Another problem is visibility and noise, which makes it pretty obvious that there is a UAV overhead. This is mainly a problem with the RQ-7B Shadow UAVs, used by U.S. Army combat brigades. These 350 pound UAVs can stay in the air for up to six hours. Shadow UAVs average about a 120 hours in the air each month. assisting offensive operations (including raids), patrolling roads looking for IEDs, and watching areas where enemy activity is expected. It's while doing this last task that the noise becomes a factor, because the Shadow flies low enough to be heard, especially at night.

No such problem with the Raven UAV. What makes this little (4.2 pounds) bird so popular is its low cost ($25,000 each) and performance ( stay in the air for 80 minutes at a time). Better yet, the Raven is battery powered (and silent), and carries a color day vidcam, or a two color infrared night camera. Both cameras broadcast real time video back to the operator, who controls the Raven via a laptop computer. The Raven can go as fast as 90 kilometers an hour, but usually cruises between 40 and 50. It can go as far as 15 kilometers from its controller on the ground, and usually flies a preprogrammed route, using GPS for navigation.
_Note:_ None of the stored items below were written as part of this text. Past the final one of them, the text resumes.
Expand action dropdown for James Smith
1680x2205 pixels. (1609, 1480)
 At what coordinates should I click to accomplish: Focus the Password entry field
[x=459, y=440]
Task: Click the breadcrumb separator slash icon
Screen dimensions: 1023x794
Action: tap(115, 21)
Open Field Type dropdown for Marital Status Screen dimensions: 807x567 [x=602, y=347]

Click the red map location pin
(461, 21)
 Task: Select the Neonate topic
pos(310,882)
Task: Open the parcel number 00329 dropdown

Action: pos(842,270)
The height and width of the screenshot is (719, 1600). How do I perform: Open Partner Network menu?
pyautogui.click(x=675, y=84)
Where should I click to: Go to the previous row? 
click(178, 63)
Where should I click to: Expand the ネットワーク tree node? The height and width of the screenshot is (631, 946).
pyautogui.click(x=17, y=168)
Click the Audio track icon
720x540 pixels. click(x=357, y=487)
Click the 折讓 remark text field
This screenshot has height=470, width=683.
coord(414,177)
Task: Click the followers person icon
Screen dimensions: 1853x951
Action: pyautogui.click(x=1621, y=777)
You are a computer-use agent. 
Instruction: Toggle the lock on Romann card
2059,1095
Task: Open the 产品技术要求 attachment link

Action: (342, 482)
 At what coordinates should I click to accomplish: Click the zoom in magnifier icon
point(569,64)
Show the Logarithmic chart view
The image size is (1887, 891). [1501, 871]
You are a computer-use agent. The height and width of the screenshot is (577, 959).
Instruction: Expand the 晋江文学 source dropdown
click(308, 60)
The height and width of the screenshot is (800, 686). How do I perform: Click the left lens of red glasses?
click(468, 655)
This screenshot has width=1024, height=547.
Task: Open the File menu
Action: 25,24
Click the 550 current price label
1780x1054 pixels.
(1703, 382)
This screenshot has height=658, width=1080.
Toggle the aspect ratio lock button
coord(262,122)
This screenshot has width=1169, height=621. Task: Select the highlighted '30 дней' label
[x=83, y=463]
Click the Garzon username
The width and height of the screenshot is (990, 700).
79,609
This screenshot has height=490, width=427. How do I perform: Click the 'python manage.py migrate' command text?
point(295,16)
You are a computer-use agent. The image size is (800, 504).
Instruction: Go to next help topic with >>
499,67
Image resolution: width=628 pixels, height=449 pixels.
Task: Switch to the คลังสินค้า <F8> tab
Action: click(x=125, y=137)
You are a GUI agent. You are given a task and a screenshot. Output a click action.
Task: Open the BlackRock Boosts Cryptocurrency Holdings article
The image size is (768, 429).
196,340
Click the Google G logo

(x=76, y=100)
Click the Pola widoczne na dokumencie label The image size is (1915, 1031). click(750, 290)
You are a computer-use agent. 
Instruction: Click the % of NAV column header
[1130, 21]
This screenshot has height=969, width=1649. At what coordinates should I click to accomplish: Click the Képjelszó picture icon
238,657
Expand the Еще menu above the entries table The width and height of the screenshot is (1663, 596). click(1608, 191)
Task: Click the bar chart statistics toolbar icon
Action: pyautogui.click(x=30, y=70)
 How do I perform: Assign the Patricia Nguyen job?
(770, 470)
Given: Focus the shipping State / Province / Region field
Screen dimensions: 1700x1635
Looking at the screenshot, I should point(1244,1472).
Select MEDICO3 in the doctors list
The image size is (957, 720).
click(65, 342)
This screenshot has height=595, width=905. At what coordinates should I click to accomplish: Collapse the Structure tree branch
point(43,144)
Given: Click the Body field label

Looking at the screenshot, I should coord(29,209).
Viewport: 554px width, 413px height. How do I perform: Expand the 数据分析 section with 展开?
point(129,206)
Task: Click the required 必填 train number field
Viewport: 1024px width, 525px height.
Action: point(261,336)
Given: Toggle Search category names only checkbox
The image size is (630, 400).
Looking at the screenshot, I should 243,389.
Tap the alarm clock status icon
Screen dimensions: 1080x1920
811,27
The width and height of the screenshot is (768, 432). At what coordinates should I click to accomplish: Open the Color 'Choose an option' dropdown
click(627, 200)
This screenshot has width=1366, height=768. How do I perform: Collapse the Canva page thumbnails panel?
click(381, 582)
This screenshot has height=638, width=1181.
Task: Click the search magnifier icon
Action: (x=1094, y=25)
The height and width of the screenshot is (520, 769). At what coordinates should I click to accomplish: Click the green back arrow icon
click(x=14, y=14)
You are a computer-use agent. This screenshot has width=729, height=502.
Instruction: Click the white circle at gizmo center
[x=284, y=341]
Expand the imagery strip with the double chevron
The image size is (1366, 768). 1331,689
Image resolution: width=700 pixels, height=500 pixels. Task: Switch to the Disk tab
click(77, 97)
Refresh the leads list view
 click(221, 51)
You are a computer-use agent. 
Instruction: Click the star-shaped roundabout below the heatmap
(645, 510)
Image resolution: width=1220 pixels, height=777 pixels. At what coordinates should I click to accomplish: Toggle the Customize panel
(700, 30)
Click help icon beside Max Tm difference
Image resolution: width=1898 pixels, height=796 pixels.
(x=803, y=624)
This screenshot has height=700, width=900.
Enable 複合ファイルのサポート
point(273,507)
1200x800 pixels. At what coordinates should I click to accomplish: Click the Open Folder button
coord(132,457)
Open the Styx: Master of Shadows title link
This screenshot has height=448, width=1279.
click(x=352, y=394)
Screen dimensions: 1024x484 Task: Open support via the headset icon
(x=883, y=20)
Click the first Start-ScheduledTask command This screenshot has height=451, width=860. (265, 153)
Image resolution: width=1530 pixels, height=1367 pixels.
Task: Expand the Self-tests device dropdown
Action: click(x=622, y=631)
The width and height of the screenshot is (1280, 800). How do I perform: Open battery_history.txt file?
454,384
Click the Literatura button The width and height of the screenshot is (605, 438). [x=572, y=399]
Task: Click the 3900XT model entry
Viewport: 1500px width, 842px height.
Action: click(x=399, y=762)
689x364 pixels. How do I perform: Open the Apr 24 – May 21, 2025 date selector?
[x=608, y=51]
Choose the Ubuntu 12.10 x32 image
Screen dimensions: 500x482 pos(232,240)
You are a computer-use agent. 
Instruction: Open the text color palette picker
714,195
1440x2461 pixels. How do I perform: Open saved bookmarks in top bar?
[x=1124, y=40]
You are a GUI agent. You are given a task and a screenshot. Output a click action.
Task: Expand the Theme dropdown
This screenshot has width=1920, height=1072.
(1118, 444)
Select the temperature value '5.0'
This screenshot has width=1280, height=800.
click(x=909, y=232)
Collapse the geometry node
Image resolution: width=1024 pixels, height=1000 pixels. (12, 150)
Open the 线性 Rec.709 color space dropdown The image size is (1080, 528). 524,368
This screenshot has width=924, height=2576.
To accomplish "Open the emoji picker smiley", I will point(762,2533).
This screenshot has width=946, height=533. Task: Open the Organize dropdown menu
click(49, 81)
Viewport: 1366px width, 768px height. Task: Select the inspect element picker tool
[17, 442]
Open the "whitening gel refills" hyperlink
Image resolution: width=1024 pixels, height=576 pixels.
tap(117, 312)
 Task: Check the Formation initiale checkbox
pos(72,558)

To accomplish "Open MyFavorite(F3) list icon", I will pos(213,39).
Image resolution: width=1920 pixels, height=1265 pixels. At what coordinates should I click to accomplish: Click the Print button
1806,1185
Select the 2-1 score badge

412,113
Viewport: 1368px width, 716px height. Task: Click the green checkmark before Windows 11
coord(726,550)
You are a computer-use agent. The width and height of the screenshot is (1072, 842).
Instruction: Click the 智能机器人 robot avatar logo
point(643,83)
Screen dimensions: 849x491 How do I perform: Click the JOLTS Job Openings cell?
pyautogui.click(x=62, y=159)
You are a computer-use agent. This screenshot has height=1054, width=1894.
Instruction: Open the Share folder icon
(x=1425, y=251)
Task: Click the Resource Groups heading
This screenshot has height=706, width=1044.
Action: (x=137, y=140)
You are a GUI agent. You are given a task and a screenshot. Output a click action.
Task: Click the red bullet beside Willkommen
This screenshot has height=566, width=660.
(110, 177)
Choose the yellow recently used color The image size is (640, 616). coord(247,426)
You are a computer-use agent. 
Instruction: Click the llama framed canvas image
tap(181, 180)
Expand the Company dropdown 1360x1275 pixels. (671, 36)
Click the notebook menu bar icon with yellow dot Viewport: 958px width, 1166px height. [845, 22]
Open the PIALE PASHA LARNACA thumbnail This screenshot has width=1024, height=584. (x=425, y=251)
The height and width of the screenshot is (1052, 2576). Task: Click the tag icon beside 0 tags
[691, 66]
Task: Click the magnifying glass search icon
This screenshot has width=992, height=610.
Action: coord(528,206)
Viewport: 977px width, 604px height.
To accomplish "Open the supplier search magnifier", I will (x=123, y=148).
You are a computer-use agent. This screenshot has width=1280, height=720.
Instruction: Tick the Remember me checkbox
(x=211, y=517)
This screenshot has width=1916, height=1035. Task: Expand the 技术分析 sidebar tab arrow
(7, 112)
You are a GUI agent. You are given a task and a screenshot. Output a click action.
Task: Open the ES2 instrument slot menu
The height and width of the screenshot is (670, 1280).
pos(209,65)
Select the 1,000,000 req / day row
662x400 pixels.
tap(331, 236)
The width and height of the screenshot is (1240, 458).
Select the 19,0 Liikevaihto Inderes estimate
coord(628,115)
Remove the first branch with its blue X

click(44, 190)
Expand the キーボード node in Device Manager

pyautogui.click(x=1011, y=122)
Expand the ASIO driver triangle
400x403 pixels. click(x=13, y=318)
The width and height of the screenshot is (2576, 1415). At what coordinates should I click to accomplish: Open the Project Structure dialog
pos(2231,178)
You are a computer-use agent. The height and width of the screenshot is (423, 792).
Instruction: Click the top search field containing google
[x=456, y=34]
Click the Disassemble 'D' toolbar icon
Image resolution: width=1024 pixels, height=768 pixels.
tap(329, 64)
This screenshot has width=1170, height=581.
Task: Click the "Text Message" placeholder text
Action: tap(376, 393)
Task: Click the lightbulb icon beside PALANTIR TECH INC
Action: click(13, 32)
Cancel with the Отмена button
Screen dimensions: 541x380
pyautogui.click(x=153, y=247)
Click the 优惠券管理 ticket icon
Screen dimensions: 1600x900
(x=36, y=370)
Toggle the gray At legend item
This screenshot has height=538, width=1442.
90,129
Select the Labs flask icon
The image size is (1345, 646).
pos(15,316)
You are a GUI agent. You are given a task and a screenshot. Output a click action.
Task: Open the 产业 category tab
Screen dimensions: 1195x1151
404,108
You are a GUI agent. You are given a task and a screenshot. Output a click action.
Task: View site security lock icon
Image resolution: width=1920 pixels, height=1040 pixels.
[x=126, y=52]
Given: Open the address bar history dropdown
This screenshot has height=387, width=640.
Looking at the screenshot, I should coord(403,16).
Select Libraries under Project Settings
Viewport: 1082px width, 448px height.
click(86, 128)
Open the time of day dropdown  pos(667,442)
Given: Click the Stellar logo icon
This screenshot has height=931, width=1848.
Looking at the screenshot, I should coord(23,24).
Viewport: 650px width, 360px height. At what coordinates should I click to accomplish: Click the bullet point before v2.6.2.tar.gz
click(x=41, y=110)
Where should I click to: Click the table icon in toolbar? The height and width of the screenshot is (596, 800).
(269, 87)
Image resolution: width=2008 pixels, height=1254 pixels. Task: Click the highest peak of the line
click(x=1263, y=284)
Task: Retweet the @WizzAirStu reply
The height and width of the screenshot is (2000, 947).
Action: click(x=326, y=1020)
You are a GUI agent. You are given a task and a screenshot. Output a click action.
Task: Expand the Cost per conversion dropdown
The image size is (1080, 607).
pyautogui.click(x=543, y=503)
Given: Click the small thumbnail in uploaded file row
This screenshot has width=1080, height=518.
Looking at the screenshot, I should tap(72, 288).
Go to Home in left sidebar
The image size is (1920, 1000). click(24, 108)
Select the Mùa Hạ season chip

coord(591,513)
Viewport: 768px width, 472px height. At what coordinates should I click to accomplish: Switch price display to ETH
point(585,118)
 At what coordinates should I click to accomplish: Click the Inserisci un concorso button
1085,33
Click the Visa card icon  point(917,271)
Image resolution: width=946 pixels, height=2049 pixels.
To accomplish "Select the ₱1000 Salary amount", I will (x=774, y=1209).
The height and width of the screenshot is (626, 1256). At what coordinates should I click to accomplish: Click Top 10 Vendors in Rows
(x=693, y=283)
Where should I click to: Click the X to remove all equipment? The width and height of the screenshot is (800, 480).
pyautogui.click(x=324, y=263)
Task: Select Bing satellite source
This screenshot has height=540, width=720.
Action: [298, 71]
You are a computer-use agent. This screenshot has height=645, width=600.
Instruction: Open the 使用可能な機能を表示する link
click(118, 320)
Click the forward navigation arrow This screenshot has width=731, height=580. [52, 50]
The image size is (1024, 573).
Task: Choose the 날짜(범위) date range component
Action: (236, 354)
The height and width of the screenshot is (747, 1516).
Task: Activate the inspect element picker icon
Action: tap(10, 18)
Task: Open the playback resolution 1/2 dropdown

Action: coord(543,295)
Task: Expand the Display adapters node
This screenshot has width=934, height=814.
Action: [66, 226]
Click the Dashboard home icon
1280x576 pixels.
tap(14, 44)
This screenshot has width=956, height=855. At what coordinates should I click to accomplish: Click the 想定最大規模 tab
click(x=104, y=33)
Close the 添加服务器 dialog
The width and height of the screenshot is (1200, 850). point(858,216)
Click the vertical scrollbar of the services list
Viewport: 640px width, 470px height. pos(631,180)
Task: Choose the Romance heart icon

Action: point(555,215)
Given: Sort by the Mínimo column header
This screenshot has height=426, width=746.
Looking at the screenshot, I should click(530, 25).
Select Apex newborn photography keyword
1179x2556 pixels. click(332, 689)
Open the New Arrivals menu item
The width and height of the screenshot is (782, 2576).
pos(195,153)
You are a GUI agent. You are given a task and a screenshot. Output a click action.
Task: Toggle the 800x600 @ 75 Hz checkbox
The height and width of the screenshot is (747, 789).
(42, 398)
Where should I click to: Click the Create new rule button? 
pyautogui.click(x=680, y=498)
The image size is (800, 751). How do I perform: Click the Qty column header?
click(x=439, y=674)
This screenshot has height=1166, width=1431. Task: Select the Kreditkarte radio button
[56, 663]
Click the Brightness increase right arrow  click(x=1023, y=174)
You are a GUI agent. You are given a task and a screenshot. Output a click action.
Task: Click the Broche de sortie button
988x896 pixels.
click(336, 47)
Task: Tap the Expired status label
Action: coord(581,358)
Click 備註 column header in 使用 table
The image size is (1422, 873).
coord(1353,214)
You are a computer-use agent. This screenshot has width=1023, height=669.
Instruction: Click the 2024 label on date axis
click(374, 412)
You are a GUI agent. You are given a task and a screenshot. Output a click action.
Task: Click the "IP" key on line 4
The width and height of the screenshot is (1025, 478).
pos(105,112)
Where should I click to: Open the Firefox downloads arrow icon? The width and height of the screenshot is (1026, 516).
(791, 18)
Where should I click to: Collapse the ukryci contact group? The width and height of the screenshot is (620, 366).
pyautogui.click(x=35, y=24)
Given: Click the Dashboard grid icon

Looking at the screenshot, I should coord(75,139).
Long term, the solution to the traffic congestion problem is a transponder in each UAV. Current transponders are too large and heavy to be practical in most Army UAVs. The Army is getting a larger UAV, the Warrior, in the next two years. Warrior is a variant of the famous Predator (used by the air force and CIA). Predator is large enough (the size of a single engine piloted plane) to carry a transponder. But in the meantime, the army has come to appreciate the new, high performance, targeting pods carried by air force and navy fighters. Aircraft targeting pods made their combat debut during the 1991 Gulf War, and were very successful. The pods, hung onto an aircraft like a missile or extra fuel tank, turn a fighter into an all-weather ground attack aircraft. The FLIR (a heat sensing vidcam) provides the pilot with live black and white video of what is on the ground, and makes possible precision attacks with missiles or smart bombs. But in the last fifteen years, the range and resolution of the FLIR has increased enormously. Current targeting pods enable pilots five kilometers away (above) to clearly make out armed men running around below. Such detail soon led to pod equipped pilots acting as aerial scouts for ground troops below. The pilot would spend far more time using his pod to look around, than to just locate a target and drop a bomb. So it was a natural move to provide the troops on the ground with the live feed from the FLIR. The pilots are happy to get involved, because otherwise they just circle overhead, waiting for troops on the ground to call for a smart bomb. The pilots are also of the video game generation, and find using their targeting pod simply a grown up version of what they did for kids. Except this time the explosions, and dead bodies, are real. As a result of all this, the jet fighters are regaining some of the work lost to UAVs. At least until UAVs all get transponders.